→ **Exercise aim**
Only the lines below starting at the one containing "Task: Open the Normal blend mode dropdown" and ending at the one containing "Expand the collapsed" belong in the answer, each copied exactly.

--- The input Enclosed Below ---

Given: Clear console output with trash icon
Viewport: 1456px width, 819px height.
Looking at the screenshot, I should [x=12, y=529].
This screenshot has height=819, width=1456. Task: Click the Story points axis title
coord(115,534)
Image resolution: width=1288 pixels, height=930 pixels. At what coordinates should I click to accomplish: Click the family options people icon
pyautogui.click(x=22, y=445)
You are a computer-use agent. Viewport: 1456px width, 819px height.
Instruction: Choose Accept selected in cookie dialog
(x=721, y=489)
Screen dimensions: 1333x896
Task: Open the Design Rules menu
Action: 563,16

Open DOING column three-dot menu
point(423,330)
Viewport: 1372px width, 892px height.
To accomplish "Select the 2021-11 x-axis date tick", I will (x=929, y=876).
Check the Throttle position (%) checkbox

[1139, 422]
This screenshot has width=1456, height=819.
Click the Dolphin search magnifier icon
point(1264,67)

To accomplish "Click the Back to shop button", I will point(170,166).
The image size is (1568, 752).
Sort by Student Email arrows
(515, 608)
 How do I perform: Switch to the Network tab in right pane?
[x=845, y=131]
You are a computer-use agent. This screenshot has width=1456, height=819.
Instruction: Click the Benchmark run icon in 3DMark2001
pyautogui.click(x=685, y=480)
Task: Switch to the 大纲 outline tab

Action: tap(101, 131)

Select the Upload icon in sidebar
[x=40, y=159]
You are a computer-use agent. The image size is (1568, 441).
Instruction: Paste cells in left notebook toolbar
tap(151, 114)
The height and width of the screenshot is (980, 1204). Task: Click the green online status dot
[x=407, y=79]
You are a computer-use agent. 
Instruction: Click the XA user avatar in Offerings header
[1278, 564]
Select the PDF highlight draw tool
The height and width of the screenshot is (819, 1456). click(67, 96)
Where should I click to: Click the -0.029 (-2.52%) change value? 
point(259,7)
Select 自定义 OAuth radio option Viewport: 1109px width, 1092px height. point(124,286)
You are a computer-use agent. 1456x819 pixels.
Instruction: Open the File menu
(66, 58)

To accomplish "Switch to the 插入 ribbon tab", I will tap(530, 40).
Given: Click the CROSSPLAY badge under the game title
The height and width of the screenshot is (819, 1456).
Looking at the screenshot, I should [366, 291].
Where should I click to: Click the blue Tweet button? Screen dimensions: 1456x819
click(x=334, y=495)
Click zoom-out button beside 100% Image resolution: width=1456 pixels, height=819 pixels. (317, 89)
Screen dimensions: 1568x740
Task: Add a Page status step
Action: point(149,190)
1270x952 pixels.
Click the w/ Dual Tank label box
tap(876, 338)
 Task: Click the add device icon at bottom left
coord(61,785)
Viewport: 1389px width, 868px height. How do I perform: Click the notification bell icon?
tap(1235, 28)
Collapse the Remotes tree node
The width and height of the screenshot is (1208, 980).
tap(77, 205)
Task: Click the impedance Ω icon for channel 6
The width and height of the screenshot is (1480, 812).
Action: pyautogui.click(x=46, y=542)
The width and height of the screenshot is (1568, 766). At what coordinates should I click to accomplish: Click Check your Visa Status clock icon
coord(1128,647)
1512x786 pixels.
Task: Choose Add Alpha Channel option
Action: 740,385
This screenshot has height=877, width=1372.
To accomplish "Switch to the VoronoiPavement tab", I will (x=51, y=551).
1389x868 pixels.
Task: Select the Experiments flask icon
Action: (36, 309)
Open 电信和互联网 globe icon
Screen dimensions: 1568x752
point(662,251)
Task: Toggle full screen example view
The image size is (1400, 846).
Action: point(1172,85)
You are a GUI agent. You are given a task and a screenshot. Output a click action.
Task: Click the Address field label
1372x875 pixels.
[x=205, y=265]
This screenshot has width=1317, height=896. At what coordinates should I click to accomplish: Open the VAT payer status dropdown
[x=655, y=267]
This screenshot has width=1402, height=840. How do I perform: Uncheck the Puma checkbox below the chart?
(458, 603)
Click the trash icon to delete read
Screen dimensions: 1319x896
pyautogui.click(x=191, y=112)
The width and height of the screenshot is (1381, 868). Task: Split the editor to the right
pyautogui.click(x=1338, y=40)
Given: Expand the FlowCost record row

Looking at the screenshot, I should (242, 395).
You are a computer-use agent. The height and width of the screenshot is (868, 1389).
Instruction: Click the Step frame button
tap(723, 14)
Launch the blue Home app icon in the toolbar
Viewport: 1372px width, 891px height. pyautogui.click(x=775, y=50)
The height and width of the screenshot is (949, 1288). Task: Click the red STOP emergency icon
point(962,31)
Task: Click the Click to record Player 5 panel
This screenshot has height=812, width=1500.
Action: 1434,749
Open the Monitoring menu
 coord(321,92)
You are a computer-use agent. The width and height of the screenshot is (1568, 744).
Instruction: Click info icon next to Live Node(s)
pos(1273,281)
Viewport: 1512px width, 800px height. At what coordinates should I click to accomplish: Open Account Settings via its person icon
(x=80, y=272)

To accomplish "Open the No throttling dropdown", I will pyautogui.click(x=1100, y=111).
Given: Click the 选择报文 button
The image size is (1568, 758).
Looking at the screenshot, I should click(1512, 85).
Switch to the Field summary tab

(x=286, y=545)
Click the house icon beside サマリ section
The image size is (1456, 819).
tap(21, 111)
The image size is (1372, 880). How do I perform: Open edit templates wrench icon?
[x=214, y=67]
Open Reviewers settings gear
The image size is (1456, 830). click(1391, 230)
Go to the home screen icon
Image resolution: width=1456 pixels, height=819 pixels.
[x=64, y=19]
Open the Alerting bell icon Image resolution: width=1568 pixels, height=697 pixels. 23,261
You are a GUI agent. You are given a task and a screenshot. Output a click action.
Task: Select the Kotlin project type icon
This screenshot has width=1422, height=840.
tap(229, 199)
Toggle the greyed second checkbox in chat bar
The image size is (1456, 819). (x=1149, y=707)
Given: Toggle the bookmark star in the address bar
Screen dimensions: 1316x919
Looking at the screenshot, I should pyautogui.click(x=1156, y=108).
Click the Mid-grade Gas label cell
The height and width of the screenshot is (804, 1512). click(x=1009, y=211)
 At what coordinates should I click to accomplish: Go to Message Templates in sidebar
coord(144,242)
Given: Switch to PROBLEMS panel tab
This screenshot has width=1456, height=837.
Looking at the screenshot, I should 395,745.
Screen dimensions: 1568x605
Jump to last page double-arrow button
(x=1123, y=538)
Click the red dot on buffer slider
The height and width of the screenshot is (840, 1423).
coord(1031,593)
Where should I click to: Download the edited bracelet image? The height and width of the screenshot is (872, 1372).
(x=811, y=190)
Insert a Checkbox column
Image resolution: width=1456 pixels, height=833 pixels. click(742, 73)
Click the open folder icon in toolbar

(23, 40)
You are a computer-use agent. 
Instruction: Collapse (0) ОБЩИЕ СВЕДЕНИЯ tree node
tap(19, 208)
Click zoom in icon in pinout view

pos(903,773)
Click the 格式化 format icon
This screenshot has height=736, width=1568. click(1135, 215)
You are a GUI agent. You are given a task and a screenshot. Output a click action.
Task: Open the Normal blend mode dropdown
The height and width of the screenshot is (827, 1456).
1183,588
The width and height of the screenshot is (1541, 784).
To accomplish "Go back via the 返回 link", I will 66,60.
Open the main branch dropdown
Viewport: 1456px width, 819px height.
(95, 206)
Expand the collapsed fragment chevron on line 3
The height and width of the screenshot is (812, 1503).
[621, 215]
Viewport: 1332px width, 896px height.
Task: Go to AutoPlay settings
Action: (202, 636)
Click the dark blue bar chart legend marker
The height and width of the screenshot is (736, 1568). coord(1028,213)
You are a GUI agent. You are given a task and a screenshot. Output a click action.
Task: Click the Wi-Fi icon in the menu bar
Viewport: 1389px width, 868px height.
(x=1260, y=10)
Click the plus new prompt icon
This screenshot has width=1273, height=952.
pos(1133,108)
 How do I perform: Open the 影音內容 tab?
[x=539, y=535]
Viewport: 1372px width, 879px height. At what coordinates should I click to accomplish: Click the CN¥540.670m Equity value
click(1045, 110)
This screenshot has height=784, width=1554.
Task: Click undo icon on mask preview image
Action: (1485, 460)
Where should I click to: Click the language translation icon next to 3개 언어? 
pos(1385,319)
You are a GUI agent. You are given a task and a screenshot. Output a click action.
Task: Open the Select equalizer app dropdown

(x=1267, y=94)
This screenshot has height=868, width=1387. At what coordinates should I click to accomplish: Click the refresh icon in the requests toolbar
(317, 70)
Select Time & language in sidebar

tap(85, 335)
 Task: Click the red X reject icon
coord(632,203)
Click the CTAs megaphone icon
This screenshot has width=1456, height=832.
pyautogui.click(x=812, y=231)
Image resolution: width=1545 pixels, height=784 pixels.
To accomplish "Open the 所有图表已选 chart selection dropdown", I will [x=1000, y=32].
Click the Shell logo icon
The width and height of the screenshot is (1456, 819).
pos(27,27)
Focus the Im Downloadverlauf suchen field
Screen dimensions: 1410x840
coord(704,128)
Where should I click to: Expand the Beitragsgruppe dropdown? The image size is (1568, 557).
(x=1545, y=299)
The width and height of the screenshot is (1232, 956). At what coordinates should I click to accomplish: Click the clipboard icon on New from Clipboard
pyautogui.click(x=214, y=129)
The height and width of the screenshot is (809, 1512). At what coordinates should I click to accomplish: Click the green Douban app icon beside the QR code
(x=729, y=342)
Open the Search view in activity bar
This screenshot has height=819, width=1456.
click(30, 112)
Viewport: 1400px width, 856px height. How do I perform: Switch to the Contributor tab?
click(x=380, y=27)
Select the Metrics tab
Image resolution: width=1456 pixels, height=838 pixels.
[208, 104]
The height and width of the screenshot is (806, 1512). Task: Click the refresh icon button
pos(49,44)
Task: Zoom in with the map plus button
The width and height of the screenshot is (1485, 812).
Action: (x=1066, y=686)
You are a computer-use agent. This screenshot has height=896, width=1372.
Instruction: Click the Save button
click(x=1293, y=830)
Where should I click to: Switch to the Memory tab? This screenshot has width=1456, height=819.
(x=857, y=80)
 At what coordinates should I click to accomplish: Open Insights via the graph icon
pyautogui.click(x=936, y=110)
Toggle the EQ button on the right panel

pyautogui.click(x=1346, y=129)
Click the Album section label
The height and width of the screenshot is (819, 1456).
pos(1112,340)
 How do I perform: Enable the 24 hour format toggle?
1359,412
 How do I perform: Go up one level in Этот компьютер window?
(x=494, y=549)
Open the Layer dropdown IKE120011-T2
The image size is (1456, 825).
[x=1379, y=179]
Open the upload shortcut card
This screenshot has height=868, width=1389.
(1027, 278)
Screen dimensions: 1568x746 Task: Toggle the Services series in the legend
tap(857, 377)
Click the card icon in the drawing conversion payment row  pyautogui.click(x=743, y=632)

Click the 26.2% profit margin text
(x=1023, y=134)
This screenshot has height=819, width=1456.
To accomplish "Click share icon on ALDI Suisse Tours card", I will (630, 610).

--- End of Enclosed The input ---

→ **Answer area**
Task: Open the Normal blend mode dropdown
The height and width of the screenshot is (827, 1456).
1183,588
The width and height of the screenshot is (1541, 784).
To accomplish "Go back via the 返回 link", I will 66,60.
Open the main branch dropdown
Viewport: 1456px width, 819px height.
(95, 206)
Expand the collapsed fragment chevron on line 3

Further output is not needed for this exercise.